Still, some things have not changed. On my drive home, back into the city, I decided to take the exit near Wrigley Field and drive around, primarily through working-class Mexican neighborhoods. Everything seemed bleak and dark and less lively in contrast to the downtown city lights and constant traffic, mostly by taxis. I had entered the Enterprise drop-off lot and parked when I realized I hadn’t filled up the tank. So I drove out and looked for a gas station. When you don’t know the downtown very well and you don’t own a car, finding gas is a daunting task. Or at least it was for me. I lingered at traffic lights looking for gas stations as I drove through downtown. Then I headed south on Michigan Avenue because the pace was a lot quicker. Still no luck. I felt like an outsider in the car, not on foot. I headed to Chinatown, thinking there has to be a gas station in that area. No luck. Finally I stopped at a Walgreens near Chinatown and asked a young black man, who had a gap in his front teeth, where I could find gas. He told me, “Three blocks east and about ten blocks north.” He was friendly and appeared eager to help. Thank goodness for him. I was tired and wanted to go home.


Gas stations, like many things, are different on the south side. When I pulled up to the pump a young black man told me the pumps were temporarily down. “Can I wash your windows for a few dollars?” he asked. “Me and my brothers need some money so we can fill up and go home.” I told him it was a rental and that I didn’t really care if the windows were washed or not.

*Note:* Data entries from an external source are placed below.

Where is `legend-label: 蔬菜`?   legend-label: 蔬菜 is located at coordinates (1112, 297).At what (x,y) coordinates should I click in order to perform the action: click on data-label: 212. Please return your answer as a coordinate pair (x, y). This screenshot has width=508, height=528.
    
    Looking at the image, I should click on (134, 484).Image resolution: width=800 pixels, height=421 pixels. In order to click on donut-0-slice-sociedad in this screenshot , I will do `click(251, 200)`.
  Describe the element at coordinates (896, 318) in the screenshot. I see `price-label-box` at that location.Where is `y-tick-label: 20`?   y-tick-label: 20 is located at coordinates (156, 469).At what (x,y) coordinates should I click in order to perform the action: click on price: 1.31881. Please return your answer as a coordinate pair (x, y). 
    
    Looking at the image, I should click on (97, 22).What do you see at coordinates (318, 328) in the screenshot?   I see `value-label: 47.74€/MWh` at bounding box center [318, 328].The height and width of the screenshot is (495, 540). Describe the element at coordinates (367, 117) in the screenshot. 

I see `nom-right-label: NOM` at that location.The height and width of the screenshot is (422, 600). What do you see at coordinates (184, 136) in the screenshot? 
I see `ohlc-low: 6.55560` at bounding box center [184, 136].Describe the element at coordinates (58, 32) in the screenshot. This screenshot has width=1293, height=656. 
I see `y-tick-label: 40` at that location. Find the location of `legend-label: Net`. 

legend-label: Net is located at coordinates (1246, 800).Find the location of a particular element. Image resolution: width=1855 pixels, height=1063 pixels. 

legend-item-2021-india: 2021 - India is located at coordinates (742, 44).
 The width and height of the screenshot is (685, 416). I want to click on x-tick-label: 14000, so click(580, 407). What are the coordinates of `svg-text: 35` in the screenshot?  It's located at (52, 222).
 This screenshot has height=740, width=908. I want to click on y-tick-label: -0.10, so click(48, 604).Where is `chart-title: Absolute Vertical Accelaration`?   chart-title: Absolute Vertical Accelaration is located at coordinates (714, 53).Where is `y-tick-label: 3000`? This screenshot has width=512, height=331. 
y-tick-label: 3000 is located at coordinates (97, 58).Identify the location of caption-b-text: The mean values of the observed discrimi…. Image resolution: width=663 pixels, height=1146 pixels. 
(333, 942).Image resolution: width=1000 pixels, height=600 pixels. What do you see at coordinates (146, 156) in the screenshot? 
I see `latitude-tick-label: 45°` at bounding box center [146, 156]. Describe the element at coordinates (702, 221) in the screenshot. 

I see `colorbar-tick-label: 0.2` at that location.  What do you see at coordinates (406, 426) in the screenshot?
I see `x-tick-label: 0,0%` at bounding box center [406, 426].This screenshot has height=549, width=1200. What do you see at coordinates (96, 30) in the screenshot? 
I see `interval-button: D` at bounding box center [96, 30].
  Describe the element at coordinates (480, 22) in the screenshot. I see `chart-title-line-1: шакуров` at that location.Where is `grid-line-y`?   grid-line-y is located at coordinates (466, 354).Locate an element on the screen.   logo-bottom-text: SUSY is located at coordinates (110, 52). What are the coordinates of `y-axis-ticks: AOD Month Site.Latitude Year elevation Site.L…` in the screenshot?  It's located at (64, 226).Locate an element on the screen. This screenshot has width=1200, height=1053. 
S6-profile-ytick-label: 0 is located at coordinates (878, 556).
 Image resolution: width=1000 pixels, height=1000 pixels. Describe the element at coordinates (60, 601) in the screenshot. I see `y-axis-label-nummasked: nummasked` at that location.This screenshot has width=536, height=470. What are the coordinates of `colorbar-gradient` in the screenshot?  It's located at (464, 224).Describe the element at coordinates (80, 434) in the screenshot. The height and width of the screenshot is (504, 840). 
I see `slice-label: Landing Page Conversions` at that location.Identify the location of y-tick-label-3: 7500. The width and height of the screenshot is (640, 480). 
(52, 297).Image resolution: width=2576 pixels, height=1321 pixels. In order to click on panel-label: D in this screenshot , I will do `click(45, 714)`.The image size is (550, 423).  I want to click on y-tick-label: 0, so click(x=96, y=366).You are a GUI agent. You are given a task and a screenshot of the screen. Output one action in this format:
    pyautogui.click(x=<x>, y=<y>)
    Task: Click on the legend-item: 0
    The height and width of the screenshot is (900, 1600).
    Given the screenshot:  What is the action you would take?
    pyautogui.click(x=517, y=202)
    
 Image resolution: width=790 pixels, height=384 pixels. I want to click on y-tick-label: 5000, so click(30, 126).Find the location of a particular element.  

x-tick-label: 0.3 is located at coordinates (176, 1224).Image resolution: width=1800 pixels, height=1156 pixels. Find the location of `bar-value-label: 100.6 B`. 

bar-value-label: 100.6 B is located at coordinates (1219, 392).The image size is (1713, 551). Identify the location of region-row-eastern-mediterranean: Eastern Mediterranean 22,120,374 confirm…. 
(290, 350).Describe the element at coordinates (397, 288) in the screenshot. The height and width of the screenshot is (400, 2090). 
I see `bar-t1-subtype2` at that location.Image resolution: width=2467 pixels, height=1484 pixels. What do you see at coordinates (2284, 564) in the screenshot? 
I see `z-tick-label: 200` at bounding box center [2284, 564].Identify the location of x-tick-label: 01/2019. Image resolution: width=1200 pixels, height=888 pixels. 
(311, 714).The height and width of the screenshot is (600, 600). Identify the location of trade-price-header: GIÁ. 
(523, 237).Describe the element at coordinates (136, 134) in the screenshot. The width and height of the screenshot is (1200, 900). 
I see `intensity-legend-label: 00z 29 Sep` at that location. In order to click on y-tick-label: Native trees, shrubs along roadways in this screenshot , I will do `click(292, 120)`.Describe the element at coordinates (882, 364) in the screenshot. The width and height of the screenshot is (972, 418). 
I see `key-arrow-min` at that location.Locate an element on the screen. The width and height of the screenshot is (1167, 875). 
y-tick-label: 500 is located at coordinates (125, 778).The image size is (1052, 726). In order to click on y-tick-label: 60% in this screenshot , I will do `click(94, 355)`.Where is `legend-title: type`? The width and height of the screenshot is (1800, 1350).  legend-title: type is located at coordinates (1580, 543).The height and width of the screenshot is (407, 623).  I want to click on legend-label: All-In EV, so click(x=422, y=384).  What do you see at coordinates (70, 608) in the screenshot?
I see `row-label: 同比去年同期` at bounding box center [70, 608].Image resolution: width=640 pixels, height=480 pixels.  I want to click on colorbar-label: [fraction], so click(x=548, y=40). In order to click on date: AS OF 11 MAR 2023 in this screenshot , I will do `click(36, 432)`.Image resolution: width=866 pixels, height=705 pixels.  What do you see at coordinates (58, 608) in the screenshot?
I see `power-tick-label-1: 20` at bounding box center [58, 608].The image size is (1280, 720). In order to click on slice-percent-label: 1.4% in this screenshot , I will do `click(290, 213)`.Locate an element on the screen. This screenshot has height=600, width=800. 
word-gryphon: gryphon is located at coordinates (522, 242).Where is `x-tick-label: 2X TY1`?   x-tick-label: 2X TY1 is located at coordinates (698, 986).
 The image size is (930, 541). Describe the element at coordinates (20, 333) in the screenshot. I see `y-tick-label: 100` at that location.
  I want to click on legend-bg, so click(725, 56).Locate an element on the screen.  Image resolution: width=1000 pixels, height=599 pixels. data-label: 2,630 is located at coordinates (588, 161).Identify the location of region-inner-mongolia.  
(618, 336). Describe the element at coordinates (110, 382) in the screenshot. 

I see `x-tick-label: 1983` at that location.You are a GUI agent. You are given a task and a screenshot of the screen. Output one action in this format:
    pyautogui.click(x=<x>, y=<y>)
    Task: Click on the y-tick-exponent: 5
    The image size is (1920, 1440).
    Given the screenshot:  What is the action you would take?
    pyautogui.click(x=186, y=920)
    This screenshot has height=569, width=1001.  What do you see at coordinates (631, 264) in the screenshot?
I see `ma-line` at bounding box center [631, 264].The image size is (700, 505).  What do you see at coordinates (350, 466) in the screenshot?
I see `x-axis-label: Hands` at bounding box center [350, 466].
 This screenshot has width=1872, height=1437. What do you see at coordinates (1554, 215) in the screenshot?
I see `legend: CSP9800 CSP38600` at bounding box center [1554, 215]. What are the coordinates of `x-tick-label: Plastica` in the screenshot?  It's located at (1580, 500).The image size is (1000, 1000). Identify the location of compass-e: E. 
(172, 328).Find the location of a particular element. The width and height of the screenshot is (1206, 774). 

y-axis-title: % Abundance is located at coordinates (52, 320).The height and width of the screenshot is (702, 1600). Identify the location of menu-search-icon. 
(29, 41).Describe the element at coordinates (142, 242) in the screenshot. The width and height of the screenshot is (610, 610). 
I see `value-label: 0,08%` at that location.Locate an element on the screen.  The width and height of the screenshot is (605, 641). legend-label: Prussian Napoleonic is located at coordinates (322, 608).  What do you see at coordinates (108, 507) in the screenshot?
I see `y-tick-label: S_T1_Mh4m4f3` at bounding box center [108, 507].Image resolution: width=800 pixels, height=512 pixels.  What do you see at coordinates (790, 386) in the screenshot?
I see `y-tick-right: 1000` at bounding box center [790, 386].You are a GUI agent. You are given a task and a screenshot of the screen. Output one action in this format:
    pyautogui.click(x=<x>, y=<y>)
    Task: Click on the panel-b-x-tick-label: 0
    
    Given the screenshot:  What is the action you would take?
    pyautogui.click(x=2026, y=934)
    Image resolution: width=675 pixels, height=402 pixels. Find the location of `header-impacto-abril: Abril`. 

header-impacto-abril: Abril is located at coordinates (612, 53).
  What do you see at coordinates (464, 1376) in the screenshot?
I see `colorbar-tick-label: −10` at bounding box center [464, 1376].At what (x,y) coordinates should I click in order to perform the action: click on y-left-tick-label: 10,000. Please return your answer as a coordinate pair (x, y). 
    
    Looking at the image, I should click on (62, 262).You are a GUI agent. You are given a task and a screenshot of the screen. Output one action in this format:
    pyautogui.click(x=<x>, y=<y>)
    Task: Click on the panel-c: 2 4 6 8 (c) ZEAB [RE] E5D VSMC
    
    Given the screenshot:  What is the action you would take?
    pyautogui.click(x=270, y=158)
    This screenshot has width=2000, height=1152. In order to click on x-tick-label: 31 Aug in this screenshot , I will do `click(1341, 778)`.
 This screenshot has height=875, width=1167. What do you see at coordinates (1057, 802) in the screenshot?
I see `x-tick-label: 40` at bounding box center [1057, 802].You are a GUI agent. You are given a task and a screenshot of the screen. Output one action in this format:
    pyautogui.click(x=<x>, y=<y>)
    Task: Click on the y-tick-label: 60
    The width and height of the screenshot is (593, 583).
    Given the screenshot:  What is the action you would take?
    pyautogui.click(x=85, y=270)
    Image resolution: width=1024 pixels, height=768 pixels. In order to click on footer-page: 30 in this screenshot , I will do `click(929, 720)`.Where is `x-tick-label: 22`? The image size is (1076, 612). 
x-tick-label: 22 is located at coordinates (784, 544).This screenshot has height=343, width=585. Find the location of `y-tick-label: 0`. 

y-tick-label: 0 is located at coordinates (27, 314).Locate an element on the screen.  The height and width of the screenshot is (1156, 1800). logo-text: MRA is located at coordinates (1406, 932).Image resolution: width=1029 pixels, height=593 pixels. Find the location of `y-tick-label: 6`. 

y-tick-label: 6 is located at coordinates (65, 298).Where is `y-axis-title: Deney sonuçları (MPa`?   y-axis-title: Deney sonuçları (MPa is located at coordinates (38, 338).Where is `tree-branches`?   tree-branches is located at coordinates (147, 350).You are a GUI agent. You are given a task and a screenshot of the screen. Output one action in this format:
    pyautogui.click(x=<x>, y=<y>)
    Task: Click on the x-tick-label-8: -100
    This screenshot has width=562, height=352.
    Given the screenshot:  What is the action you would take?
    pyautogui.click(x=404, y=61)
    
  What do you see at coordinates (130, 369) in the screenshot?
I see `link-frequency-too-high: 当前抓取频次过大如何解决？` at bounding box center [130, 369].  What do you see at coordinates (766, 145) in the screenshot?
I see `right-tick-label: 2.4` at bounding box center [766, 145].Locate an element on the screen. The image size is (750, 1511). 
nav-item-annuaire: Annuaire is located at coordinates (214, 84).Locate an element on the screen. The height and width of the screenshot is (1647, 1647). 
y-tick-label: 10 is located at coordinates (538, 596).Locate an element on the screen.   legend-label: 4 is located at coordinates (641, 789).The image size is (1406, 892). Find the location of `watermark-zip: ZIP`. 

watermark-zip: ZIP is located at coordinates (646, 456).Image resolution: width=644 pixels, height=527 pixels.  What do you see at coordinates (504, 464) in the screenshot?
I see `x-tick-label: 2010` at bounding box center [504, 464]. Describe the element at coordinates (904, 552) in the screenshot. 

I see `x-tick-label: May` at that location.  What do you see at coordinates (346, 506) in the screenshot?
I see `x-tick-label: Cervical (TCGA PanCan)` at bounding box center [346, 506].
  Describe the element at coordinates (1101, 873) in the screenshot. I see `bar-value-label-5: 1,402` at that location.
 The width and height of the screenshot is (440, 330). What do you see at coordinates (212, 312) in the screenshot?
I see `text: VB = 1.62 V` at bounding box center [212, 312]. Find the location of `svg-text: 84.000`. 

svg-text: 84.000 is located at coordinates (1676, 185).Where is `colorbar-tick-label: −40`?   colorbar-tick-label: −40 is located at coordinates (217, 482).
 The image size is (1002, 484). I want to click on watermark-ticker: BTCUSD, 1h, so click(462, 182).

Then I asked where he lived. He said 79th Street. I felt bad and gave him a dollar and told him he could just keep it. “Well, can I wash your windows anyway?” he asked. I told him again that it was a rental. “It’s always good to ride in style,” he added. I told him thanks, but it wasn’t worth it. Then I realized I had pulled up to the wrong side of the pump. The gas cap was on the other side of the car. I pulled up to another pump and heard the same young man telling a middle-aged white couple that they could use their credit cards now to pay for gas. I pulled out my card and filled it up. I heard him tell his brothers he only needed two more dollars and they could get some gas. I left with a bad feeling. Here I was, tired and in a hurry to get home. And here was a black man about my age who had to raise money washing windows to get home. He seemed as genuine as the man who gave me directions and the white people I chatted with at the Des Plaines Public Library. It didn’t seem right.